Statistic

You are just another statistic now.

That's what she told me when I told her from the payphone at the gas station, on the corner of hwy 9 and hwy 102.  I was 16 and pregnant. I still feel it burn in my ear drum from my end of the cord. 'you are just another statistic now.'
At that time I wasn't really sure what that meant. But I knew it wasn't kind. Even if it was true.

Here we are, 17 years later.

I write about my son a lot. Not to leave my other sons out, because I'm just as proud. Just when I think I couldn't be prouder of my boys, they prove me wrong.
There's just something special about being a young mom, and proving others wrong, I guess.

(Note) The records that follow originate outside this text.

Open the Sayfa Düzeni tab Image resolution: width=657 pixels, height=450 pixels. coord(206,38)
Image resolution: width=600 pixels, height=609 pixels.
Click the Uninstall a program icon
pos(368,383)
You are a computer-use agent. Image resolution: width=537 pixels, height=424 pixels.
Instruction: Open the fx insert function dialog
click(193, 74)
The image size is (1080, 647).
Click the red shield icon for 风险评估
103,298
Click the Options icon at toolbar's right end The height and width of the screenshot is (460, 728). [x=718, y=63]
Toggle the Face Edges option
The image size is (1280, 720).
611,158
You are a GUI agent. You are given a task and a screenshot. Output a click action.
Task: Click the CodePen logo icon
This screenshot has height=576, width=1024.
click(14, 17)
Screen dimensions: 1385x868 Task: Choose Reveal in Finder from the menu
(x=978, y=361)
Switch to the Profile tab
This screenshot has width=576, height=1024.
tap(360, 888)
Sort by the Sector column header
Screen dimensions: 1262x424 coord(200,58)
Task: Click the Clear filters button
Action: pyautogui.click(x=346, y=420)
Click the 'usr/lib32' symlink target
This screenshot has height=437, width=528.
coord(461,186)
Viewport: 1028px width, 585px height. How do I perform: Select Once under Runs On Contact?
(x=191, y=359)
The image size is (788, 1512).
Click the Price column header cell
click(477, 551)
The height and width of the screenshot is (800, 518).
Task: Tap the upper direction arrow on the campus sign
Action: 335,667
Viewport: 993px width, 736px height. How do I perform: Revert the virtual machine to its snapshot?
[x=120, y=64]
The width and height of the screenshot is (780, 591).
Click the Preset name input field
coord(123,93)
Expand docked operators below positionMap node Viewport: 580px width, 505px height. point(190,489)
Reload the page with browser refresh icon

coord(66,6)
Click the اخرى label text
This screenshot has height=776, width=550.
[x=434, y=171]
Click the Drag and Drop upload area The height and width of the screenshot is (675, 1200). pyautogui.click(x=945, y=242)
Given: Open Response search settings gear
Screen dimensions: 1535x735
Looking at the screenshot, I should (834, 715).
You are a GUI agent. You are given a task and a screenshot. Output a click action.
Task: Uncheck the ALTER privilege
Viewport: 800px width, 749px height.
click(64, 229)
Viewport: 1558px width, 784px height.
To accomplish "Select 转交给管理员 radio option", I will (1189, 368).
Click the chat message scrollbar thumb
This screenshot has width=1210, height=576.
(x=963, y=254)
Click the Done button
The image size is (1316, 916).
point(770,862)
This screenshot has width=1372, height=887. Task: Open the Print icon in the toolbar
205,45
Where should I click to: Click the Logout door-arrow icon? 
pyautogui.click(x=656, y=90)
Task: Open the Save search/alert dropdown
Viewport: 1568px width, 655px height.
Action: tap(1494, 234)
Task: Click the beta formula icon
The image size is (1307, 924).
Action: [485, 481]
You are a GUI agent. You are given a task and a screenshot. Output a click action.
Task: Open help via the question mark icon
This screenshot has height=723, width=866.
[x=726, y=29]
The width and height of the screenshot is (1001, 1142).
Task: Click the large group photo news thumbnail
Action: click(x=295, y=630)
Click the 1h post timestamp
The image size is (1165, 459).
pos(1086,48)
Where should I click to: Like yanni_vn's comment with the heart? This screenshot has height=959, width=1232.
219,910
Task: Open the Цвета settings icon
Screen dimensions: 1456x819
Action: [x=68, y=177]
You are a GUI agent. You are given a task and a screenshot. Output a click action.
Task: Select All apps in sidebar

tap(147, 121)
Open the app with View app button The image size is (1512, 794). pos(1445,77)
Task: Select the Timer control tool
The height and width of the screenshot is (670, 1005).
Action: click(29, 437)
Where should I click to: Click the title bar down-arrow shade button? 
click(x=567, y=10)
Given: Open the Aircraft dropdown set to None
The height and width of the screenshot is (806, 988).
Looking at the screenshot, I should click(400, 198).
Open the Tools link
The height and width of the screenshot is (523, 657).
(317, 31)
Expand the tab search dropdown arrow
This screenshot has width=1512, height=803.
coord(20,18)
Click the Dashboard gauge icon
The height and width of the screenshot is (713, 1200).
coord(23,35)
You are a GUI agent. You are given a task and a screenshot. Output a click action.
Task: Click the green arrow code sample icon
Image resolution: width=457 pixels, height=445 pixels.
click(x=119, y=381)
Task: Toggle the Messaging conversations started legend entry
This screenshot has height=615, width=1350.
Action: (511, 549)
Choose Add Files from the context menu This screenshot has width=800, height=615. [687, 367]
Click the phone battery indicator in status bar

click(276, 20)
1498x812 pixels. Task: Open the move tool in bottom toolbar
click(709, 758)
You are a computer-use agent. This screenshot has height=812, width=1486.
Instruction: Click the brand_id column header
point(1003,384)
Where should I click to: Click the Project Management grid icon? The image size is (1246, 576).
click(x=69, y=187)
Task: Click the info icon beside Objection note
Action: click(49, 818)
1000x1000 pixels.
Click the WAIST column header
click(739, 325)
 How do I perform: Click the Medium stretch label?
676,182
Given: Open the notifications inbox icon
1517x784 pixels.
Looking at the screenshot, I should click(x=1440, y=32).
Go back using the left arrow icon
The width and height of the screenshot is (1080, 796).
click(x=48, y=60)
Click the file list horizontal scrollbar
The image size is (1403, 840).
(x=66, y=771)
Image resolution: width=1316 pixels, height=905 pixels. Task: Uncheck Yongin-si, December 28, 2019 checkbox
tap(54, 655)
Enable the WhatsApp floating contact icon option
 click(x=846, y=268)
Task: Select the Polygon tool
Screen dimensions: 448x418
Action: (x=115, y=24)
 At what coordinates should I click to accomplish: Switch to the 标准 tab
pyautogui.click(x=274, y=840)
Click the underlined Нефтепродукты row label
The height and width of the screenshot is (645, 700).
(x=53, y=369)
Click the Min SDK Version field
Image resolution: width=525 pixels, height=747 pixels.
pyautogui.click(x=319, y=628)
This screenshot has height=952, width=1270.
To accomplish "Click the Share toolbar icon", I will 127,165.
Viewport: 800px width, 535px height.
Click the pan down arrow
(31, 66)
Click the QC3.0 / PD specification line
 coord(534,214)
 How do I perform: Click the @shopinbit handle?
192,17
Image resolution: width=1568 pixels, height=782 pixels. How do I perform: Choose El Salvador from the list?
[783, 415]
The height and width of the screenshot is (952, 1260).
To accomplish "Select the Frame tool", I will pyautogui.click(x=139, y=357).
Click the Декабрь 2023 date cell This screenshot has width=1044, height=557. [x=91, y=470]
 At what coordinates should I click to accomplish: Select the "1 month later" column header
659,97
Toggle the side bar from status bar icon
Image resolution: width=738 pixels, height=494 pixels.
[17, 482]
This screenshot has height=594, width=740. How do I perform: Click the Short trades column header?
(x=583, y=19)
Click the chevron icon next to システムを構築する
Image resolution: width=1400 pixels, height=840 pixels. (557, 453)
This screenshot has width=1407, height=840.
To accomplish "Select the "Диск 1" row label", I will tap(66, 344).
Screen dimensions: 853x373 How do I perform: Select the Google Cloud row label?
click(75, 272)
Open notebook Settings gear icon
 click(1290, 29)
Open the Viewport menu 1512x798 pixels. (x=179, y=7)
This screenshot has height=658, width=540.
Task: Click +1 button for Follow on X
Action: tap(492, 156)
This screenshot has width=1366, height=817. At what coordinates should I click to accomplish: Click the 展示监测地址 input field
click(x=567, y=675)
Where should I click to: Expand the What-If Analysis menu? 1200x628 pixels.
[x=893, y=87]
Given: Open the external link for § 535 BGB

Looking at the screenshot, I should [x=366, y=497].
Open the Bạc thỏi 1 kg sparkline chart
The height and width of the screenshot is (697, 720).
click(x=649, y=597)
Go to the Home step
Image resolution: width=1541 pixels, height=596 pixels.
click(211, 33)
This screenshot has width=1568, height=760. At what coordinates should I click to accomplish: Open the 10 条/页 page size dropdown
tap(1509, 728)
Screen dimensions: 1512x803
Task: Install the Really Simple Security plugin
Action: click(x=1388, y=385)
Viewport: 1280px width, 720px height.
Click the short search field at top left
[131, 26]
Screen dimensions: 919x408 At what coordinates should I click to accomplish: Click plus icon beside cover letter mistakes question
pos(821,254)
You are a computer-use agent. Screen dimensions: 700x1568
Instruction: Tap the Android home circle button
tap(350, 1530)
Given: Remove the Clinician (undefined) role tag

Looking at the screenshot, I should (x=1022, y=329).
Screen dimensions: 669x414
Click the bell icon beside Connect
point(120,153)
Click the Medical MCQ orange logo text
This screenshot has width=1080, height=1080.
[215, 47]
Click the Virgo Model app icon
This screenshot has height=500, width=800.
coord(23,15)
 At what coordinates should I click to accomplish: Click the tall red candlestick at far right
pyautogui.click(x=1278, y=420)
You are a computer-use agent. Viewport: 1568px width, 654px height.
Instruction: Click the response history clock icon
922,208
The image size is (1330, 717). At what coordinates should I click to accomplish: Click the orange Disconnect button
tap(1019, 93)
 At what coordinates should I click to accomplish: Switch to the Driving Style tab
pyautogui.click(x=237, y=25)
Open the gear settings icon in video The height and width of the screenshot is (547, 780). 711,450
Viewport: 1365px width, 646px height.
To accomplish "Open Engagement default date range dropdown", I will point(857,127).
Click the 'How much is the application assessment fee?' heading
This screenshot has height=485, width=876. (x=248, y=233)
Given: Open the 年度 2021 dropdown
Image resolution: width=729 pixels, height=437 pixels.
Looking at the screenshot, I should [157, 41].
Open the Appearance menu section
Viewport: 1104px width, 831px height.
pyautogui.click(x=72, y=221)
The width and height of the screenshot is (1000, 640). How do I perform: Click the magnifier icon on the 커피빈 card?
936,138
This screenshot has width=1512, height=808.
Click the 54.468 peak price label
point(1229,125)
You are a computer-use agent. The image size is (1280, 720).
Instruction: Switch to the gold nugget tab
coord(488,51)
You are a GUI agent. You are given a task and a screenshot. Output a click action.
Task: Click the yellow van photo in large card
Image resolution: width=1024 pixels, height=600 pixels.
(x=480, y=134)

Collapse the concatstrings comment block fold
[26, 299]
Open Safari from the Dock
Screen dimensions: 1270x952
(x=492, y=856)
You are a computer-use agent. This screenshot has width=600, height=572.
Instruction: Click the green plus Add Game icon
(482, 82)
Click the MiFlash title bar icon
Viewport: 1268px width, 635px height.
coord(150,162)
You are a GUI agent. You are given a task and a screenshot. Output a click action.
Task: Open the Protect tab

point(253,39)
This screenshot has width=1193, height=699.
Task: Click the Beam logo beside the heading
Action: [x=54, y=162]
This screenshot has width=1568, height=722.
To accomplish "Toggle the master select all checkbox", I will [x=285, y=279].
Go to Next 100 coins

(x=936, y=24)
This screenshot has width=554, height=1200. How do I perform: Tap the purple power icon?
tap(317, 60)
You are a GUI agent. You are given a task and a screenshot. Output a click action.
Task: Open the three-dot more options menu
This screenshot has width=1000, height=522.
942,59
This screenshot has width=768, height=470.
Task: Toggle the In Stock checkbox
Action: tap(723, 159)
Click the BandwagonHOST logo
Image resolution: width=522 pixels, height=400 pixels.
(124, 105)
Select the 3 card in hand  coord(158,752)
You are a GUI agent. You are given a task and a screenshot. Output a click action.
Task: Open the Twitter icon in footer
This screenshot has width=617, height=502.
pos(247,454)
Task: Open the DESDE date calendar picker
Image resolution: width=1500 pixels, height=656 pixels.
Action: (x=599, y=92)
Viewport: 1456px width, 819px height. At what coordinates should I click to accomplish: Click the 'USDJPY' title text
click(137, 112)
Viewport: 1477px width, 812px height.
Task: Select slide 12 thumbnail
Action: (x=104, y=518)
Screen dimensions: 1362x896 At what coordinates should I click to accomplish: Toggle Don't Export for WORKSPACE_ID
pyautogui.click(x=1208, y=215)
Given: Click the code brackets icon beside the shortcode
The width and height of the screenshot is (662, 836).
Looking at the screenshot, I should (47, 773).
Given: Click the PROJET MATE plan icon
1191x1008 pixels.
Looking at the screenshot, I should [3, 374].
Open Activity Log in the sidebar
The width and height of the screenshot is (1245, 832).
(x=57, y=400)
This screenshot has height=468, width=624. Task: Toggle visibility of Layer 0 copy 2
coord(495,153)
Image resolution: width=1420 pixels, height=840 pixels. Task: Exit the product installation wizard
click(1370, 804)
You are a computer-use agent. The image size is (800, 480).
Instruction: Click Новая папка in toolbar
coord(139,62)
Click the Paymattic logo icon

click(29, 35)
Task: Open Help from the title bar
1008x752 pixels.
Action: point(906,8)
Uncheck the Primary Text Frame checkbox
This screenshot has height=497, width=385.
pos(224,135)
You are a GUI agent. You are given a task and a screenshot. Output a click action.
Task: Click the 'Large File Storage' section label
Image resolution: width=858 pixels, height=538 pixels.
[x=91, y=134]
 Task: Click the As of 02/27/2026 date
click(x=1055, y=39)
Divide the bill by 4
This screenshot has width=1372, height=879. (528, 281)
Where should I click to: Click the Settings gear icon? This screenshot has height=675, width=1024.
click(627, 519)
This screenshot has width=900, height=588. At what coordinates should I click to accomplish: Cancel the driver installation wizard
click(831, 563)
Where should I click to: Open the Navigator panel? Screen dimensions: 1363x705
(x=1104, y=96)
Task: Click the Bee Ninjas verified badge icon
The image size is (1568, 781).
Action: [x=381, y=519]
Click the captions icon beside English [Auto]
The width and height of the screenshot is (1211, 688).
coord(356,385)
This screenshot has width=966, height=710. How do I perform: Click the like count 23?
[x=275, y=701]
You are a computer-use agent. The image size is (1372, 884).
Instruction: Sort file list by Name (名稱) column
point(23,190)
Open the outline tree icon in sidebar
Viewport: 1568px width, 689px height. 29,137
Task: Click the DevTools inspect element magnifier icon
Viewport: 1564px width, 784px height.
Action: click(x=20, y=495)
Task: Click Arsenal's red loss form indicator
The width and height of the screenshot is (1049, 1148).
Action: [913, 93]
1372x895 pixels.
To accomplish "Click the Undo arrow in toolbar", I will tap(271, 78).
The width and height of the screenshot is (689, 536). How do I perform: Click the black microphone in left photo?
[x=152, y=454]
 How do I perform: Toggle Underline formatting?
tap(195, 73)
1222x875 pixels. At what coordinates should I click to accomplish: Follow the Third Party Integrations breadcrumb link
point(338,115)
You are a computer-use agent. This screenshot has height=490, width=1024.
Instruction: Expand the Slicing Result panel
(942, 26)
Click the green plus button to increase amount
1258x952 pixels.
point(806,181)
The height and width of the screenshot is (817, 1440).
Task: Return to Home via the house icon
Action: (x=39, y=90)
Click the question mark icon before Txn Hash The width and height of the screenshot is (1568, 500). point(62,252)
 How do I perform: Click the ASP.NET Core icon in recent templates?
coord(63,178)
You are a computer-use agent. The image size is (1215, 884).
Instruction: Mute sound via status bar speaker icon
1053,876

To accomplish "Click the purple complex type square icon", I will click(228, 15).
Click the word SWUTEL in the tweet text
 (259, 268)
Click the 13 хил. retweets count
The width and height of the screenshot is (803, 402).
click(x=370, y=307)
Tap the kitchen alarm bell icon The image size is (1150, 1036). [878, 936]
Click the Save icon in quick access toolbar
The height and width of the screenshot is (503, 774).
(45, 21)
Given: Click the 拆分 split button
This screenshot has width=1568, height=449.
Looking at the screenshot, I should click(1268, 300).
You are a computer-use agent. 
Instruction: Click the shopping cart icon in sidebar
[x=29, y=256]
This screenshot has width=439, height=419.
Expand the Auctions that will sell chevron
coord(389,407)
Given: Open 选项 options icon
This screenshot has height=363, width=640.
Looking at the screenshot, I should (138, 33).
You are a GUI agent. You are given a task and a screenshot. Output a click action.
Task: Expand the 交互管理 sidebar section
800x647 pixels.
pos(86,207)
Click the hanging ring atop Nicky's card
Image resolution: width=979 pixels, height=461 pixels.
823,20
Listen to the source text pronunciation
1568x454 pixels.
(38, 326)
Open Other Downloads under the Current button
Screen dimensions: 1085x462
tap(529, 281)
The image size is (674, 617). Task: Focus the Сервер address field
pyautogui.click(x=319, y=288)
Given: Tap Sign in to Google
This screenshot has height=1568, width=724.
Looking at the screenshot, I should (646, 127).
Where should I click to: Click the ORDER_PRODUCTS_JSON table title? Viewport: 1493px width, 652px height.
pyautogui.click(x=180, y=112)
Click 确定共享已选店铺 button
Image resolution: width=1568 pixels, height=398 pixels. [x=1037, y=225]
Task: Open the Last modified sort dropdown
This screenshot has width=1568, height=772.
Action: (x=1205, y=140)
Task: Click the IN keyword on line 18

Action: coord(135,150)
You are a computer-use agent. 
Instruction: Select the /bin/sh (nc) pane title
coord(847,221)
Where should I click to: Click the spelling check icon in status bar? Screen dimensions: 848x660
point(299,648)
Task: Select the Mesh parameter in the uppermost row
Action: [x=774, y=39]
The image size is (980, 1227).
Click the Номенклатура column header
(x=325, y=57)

The nay sayers- you'll never make it. You won't finish high school. You won't amount to anything. He'll end up in the hood.
My 'hood' boy was just awarded the iron man during his football senior year banquet.
We weren't broadcasted on live television for reality TV but we made it.

It bothers me how much teen pregnancy is made to be some glamorized life. It is anything but.
It was hard, it IS hard. It is day by day, it is making it work. It is family helping out. Without my son's family helping, I may not have finished high school. I probably wouldn't be where I am today.
I didn't fight hard alone, I fought hard with people that loved us. And I'm forever grateful. I know we didn't get where we are, alone.

So here we are. Statistic, sure. But into a new statistic he is, a handsome young man  who is going to graduate from high school in 2  months. His dream is to become a sports agent. He'll leave for the Navy in September. Yea, that 'hood' boy... he's gonna be alright.
When I speak to him it's like talking to a mirror, he's like a miniture me. But so much more. And I admire who he's becoming, every day. Your statistic played ball. I watched his baseball games, I watched him play football, and be amazing at anything he set his heart to.


There's your statistic. I love you Leroy.